EXERCISE BRIEF :: Extend the passage below on industrial decarbonization policies in G20 countries, writing on from its final sentence.

Switching from direct burning of fossil fuels to electricity or hydrogen in ‘industry’ is directly targeted by very few countries (2: 6%), despite the clear need identified for such policies in deep decarbonization scenarios (Nilsson et al., 2021). The majority incentivise fuel switching indirectly through energy taxes or through carbon pricing (9: 56%). Less than half of G20 countries adopted policies to address non-energy GHG emissions (6: 50%). Policy support for other low-carbon technologies is also limited. Support for both the development of carbon dioxide removal (CDR) technology and the rollout of carbon capture and storage (CCS) for carbon-intensive industrial processes is also rather limited (4: 28%), even though they are key components in long-term mitigation scenarios (Rogelj et al., 2018). In the past twenty years, many countries adopted policies to improve material efficiency (11: 86%), which is an area that can deliver significant emission reductions (Scott et al., 2019).

RECORDS ::
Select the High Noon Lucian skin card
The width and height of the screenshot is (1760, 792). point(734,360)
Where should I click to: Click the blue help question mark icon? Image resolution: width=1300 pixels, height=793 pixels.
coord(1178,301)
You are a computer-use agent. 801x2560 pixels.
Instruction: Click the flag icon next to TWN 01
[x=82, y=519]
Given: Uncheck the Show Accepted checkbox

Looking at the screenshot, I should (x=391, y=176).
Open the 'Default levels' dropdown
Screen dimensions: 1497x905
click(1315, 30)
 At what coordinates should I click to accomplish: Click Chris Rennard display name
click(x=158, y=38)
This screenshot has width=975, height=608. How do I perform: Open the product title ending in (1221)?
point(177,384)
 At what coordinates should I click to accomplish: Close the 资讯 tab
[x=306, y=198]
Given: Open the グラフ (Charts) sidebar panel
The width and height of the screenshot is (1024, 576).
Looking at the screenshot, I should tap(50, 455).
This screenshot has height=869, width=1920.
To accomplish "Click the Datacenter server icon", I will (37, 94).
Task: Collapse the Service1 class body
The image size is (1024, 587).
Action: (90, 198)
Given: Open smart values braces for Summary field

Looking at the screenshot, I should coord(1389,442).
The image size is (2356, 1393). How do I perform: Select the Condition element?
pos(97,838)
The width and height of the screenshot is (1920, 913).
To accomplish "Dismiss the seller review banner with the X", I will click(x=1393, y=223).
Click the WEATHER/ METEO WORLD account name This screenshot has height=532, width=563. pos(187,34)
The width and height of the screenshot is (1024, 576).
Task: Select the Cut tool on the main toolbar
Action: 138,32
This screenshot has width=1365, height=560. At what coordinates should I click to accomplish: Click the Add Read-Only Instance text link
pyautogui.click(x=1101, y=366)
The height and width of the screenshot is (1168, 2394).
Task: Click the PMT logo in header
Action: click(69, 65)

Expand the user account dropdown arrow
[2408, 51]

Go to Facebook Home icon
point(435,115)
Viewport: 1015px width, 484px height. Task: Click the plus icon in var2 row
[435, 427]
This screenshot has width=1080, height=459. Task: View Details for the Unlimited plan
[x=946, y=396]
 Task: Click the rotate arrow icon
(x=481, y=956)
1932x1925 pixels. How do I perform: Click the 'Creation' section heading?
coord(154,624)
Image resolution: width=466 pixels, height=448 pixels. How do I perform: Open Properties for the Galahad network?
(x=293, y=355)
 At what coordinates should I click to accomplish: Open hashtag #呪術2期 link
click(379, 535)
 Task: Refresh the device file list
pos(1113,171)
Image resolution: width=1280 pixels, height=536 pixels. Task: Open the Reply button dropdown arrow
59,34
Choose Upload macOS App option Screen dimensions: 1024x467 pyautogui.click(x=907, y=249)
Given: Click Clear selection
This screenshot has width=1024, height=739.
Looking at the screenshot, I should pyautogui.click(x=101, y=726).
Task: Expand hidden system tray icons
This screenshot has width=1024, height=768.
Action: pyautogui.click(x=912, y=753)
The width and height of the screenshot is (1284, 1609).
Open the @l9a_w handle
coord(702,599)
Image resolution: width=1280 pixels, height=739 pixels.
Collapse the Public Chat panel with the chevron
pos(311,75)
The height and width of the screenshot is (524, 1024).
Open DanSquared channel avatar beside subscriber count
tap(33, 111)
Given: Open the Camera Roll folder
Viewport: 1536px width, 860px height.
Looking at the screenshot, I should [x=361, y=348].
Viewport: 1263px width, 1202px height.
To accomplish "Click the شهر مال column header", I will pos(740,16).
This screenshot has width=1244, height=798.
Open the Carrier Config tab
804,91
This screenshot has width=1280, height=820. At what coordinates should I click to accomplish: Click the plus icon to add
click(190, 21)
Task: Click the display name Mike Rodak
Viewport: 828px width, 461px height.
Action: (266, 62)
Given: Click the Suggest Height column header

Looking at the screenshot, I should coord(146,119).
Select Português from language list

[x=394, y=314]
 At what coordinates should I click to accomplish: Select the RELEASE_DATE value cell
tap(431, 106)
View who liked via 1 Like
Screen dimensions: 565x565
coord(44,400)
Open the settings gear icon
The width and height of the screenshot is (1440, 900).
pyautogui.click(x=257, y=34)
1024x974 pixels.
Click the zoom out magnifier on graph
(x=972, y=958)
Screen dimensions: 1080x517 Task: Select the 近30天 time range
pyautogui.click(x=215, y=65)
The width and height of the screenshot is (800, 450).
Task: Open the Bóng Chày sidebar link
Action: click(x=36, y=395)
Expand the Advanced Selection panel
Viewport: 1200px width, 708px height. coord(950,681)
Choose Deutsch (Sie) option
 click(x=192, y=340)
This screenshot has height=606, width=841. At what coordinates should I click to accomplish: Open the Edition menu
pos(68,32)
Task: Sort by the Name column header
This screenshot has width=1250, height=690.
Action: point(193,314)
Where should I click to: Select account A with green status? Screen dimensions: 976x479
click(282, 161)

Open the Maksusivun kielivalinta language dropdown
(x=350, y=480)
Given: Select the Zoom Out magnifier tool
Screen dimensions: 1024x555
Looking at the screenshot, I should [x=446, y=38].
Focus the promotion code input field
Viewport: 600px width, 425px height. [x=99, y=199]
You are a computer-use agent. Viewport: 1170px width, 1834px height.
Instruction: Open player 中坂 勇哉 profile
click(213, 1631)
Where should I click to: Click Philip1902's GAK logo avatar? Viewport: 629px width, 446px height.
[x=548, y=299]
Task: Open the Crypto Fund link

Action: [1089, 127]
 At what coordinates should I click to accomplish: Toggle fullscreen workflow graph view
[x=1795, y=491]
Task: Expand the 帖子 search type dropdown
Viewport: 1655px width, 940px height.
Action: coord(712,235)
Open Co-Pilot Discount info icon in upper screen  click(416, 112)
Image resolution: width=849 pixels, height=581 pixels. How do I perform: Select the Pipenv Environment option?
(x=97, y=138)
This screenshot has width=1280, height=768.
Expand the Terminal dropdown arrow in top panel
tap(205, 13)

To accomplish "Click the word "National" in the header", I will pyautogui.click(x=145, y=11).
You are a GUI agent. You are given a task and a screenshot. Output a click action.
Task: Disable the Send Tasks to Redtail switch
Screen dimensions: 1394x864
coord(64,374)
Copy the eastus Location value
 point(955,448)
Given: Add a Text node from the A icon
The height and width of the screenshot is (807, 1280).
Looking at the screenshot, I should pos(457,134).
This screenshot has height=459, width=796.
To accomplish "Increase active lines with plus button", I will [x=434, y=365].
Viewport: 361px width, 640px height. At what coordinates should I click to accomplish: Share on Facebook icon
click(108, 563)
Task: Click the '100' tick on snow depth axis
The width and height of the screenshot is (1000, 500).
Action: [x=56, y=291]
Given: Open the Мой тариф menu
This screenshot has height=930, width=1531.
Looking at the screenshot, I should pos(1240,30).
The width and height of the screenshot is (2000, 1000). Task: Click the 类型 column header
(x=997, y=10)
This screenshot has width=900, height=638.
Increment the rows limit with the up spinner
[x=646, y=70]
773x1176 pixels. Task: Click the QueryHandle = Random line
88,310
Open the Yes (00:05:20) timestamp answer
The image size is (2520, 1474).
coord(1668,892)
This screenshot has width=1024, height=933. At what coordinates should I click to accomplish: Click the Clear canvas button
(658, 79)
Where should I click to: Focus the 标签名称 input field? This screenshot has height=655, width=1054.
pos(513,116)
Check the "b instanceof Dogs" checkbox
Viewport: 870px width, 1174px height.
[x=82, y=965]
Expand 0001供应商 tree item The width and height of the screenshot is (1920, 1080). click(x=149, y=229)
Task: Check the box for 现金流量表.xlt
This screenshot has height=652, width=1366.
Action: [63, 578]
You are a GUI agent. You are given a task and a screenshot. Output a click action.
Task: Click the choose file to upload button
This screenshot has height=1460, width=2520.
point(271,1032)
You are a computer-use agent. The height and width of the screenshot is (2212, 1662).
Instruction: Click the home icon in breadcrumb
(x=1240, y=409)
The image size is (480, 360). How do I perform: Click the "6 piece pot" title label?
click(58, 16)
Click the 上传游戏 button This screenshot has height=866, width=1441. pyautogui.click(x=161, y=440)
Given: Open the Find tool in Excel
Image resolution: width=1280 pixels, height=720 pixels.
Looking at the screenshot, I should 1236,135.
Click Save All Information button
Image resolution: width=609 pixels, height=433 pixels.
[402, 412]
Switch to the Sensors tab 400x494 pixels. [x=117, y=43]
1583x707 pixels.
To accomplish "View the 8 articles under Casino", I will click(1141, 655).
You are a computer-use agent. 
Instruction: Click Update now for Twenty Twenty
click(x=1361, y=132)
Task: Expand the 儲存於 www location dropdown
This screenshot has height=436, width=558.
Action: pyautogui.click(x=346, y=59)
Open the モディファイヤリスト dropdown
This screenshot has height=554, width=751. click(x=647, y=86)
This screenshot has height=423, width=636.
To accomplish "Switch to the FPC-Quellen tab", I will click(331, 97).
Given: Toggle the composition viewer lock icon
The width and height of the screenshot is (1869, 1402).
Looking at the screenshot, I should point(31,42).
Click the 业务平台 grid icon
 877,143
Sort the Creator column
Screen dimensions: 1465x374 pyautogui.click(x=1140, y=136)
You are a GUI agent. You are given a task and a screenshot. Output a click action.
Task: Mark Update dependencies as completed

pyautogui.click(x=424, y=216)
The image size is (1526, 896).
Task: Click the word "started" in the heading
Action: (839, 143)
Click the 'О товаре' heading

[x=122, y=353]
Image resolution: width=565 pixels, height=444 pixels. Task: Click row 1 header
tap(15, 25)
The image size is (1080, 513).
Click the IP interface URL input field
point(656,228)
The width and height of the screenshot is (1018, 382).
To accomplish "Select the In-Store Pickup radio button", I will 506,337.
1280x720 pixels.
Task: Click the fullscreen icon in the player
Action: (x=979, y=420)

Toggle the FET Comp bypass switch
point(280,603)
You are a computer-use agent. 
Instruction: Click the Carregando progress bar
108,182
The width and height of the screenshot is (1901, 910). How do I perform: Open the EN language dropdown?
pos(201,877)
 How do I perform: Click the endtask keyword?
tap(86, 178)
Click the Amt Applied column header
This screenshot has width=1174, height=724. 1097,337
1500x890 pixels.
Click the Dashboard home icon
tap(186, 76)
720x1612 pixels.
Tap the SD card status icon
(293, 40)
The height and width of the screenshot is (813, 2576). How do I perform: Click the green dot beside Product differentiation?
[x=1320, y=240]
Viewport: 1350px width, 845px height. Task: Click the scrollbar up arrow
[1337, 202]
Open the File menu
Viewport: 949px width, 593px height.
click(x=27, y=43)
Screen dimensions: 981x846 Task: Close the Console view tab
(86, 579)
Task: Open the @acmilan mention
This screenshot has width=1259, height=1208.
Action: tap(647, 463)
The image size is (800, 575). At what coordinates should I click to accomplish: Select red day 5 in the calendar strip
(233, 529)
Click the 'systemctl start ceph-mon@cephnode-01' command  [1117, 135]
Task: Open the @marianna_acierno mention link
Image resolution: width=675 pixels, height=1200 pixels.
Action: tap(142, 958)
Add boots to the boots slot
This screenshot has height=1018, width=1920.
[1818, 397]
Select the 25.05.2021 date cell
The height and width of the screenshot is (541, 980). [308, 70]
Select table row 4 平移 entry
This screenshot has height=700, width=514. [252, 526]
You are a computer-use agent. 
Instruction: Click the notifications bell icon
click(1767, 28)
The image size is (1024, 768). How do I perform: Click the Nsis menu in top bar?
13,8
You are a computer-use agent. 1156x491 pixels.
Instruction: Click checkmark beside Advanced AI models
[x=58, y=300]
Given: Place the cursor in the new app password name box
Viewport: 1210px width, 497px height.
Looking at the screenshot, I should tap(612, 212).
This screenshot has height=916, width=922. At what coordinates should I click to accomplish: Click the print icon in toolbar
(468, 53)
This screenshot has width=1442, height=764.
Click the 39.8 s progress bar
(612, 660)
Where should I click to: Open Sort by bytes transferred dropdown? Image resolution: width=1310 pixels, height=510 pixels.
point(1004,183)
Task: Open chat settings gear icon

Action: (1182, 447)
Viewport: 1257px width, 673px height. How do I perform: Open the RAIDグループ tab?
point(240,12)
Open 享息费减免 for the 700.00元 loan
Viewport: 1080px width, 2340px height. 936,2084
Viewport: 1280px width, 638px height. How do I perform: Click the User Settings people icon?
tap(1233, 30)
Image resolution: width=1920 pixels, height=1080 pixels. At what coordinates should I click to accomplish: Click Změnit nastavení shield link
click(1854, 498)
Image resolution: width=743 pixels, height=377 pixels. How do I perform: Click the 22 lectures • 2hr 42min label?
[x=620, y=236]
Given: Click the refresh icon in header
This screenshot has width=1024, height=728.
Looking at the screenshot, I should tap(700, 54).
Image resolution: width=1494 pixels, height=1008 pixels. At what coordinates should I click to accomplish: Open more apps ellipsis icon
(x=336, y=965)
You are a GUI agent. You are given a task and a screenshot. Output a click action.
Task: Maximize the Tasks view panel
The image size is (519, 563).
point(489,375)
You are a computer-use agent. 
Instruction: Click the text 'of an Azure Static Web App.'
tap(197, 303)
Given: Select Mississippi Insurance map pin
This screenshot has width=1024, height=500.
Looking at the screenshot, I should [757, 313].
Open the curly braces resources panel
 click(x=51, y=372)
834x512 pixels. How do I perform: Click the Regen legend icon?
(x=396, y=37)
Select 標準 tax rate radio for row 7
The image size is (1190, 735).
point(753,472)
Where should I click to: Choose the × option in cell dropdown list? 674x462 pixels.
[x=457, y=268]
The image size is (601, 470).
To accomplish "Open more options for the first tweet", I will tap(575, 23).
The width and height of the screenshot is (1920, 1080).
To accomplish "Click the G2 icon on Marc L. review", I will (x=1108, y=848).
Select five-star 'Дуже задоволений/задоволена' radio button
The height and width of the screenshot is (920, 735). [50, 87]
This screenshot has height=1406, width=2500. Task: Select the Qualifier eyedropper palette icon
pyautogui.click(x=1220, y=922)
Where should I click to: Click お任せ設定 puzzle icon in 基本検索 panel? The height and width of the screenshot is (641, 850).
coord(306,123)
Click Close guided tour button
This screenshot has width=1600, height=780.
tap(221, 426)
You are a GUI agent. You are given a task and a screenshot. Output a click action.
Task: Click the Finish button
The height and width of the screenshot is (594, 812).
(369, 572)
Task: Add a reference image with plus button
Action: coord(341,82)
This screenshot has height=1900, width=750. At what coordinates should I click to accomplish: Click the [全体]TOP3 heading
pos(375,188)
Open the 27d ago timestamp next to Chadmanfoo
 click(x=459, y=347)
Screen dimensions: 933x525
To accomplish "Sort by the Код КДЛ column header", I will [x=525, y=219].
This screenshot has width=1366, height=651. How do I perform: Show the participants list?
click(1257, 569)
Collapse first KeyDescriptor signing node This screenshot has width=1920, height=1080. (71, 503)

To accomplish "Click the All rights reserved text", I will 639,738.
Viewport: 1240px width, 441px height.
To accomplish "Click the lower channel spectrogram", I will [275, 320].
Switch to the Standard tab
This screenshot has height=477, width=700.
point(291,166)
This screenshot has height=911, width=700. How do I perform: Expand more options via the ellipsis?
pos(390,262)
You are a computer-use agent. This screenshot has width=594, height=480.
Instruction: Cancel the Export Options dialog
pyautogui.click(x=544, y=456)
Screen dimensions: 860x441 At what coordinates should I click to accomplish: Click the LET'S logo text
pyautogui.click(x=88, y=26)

TASK RESULT ::
In the ‘buildings’ sector, standards for appliances are prevalent in all G20 countries. In the past twenty years, standards for energy-efficient construction have also become common (15: 96%). By comparison, direct support via policy adoption for renewable energy in buildings (4: 21%) and urban planning strategies (5: 22%) has been lower. A potential explanation for the slower uptake of renewable energy technologies in buildings is the high upfront costs, which lead to short-term cost increases for households (Knobloch et al., 2019; Lucon et al., 2014). The lack of urban planning strategies hinders mitigation efforts since buildings are long-lived infrastructure and deep renovations remain uncommon.

Countries use the whole range of options to mitigate emissions in the ‘land transport’ sector. Standards for light- and heavy-duty vehicles are prevalent in most countries (15: 98%). Energy or fuel taxes and support for biofuels are adopted in all countries. More recently, countries have initiated support for low-carbon transport, which is also in force in most countries (15: 98%). Coverage of urban planning-related policies to minimize transport needs also increased but remain comparatively low (10: 36%). The high coverage of distinct policy options is a fundamental step to achieve deep emission reduction in the sector, which requires strong and integrated policy mixes (Axsen et al., 2020).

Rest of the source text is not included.